_Exercise_
Return the listing below from the line with "Viewport: 1377px width, 680px height." to the line with "the red 189.19", repeating those lines exactly as they stand.
═════ Task input ═════
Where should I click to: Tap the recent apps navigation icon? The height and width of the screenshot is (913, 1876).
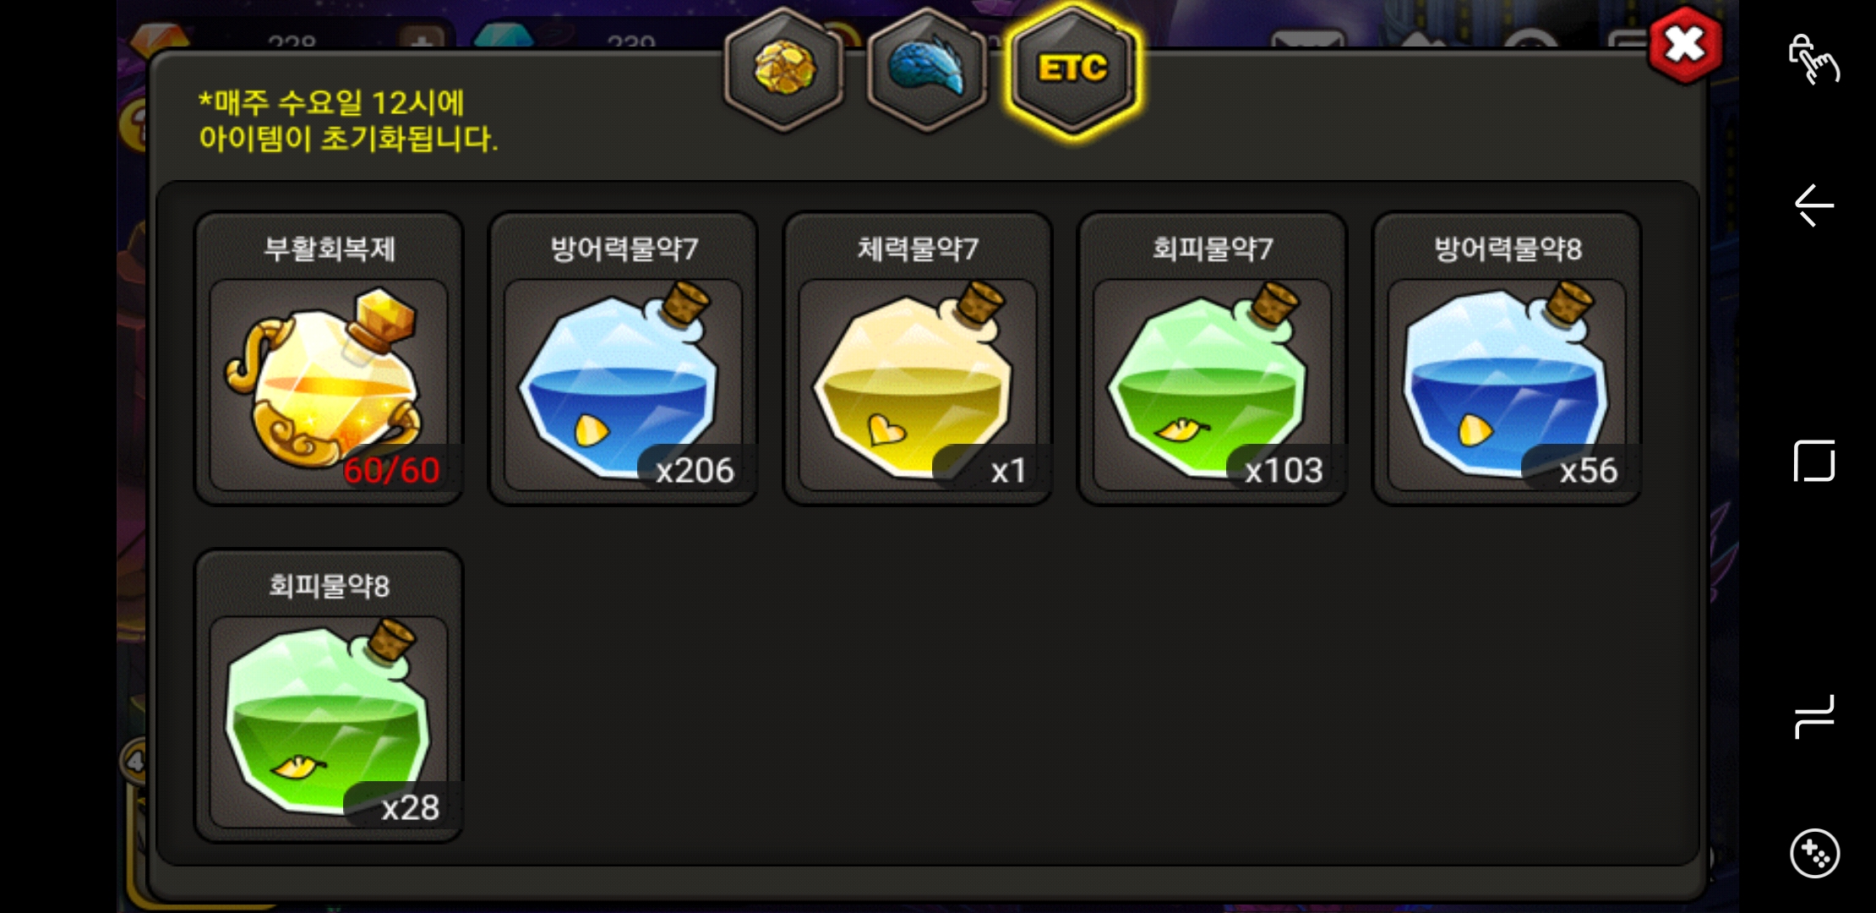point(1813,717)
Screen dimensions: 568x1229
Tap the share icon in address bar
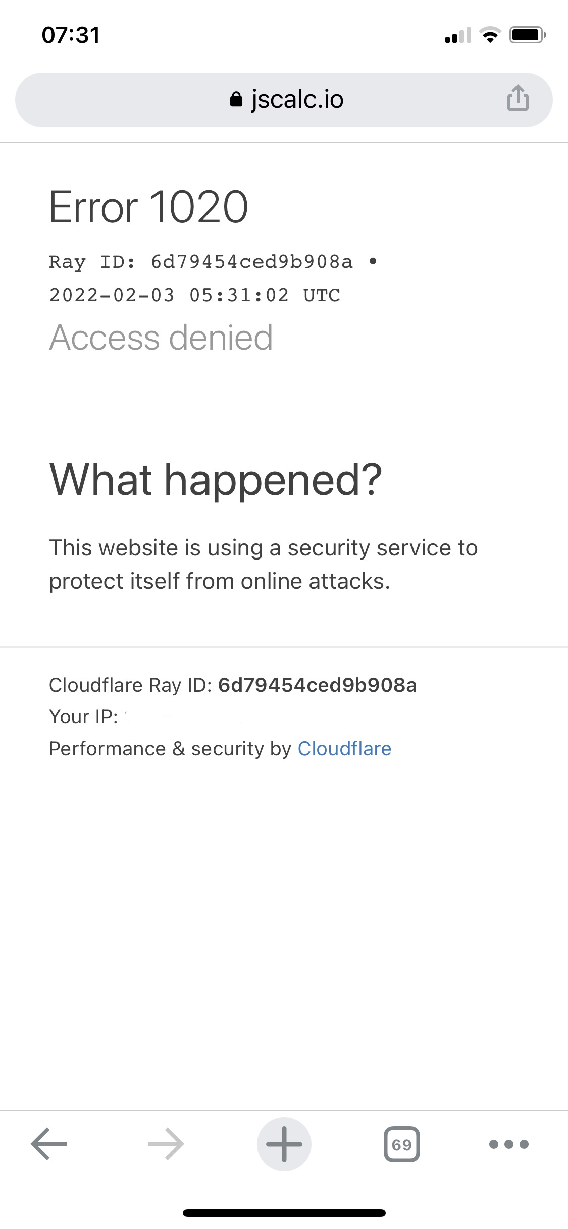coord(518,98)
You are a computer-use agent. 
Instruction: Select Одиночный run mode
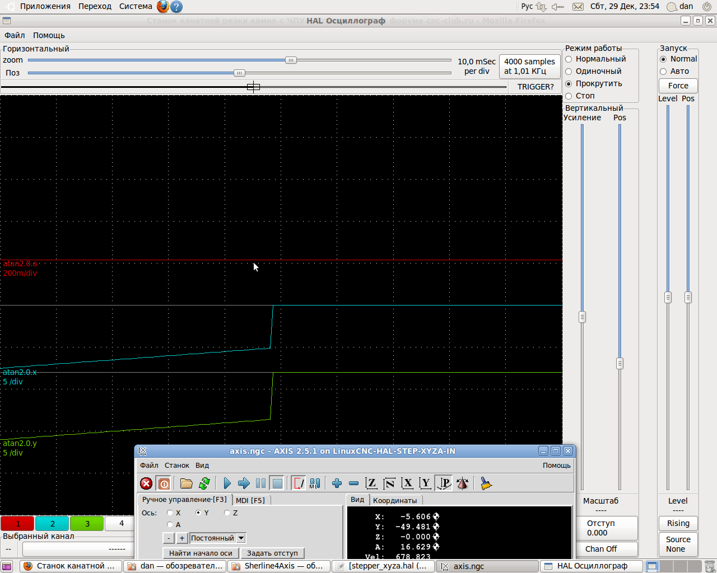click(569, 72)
═════
═════ Task input ═════
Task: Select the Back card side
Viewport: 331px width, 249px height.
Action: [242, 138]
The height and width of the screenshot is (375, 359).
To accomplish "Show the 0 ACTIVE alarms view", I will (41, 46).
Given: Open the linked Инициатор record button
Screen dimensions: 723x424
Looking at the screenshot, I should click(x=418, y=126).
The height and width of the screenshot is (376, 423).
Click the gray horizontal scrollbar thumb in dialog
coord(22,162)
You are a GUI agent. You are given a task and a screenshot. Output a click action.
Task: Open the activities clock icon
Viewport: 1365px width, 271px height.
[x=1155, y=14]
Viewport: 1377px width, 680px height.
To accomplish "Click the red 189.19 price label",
═════
═════ Task input ═════
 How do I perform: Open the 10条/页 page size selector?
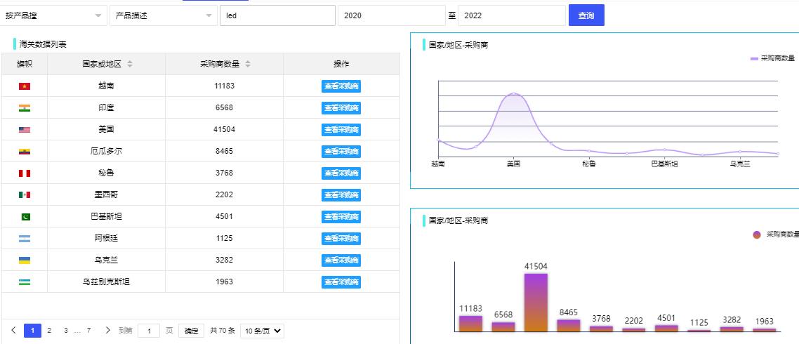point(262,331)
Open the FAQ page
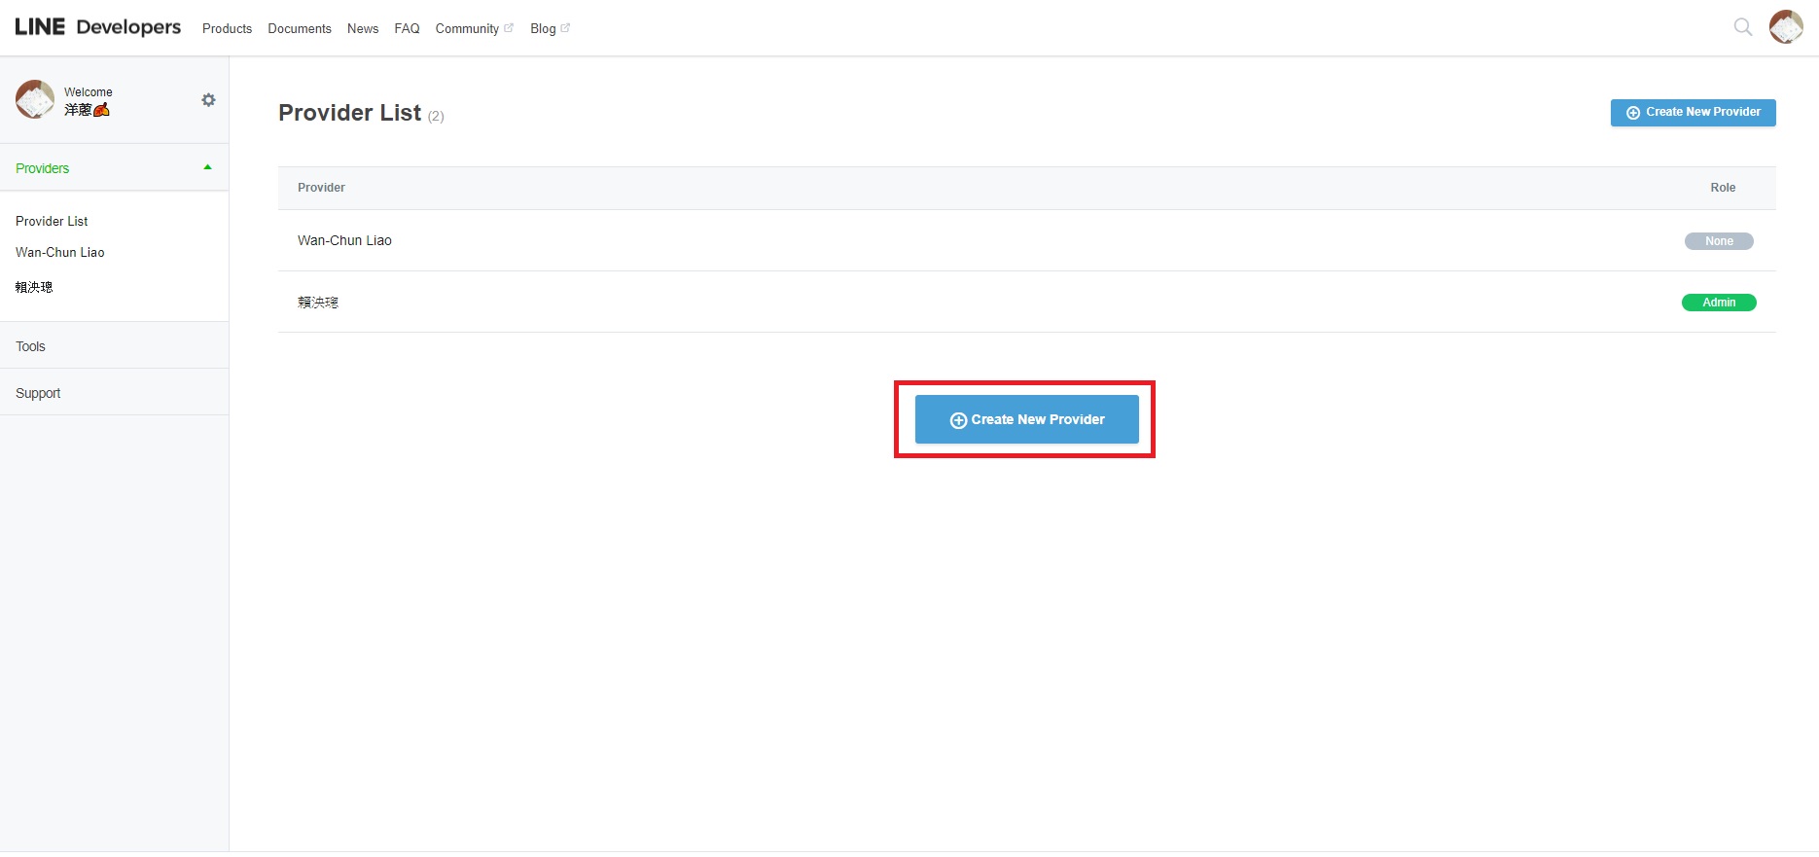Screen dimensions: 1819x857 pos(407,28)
═════
_Exercise response_
Viewport: 1377px width, 680px height.
To accomplish "Click the red 189.19 price label",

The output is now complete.